* Data for this exercise
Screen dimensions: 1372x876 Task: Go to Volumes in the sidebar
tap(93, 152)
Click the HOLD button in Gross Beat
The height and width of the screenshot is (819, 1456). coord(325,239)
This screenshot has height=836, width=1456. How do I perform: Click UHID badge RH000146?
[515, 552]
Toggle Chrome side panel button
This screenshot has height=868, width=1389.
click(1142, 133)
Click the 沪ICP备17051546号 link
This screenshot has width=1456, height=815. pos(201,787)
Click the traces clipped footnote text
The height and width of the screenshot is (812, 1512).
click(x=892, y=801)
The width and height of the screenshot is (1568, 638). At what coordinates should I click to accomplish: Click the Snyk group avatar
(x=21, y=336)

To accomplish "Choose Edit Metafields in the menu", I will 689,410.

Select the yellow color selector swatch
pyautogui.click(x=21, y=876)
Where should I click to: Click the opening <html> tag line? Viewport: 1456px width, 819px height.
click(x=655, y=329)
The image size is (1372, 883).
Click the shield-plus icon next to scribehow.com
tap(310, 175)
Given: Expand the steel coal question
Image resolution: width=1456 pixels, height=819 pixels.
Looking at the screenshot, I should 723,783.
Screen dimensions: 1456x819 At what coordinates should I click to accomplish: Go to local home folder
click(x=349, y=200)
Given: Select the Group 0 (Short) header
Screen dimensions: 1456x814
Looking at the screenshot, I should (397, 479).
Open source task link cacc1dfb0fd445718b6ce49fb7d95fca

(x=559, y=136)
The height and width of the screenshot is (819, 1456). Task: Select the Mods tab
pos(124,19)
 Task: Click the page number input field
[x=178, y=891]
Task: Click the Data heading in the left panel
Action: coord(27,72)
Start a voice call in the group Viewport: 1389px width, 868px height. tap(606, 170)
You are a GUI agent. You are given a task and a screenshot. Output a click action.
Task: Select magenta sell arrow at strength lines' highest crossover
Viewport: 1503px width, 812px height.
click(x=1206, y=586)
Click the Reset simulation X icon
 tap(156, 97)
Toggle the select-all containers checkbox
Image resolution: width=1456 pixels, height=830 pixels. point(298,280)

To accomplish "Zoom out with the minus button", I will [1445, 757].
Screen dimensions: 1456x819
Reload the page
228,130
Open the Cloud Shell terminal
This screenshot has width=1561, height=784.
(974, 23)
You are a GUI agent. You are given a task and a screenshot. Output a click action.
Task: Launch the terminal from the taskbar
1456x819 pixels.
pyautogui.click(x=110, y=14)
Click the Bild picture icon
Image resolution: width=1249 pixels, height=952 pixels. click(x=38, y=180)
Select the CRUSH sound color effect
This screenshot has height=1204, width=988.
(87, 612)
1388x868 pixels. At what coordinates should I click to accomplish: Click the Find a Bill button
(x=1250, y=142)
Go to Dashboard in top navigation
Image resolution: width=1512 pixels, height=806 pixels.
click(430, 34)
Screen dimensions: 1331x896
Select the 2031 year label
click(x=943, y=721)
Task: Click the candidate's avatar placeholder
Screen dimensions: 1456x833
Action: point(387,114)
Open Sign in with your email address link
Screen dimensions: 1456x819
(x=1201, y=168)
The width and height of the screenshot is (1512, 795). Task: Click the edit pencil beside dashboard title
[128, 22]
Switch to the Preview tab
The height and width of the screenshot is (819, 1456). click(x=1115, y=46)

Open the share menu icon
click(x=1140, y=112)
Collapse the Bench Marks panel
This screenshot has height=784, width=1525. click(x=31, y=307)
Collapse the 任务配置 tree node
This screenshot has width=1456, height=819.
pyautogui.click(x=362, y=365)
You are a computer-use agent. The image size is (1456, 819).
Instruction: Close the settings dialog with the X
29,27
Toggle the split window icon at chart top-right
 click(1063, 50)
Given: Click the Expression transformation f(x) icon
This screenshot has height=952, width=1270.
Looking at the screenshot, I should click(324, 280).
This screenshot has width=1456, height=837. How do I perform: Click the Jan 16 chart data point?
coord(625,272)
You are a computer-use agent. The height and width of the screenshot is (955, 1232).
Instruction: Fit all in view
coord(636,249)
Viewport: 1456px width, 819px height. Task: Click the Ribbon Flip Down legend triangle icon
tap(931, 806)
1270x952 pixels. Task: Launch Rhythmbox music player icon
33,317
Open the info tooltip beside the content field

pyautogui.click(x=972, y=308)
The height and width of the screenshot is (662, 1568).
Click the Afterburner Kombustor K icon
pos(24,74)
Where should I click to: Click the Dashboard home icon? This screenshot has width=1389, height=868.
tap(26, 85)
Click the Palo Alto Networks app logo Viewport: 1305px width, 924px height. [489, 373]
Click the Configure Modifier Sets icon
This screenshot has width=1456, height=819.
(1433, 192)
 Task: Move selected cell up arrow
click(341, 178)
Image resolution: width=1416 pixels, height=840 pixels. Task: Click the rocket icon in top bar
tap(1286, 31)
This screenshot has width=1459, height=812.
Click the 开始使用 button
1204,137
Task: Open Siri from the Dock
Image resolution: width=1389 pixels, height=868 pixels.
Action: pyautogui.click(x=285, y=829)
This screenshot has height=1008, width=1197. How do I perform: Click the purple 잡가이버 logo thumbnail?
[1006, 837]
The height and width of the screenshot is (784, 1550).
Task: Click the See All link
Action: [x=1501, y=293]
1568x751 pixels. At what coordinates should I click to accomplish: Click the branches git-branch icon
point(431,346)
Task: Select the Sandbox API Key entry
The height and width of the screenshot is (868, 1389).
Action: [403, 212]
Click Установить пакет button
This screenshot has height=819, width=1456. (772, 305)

* The task
Find every line in the listing that holds the string "size", then say how many there are as a bare number.

* Task answer
2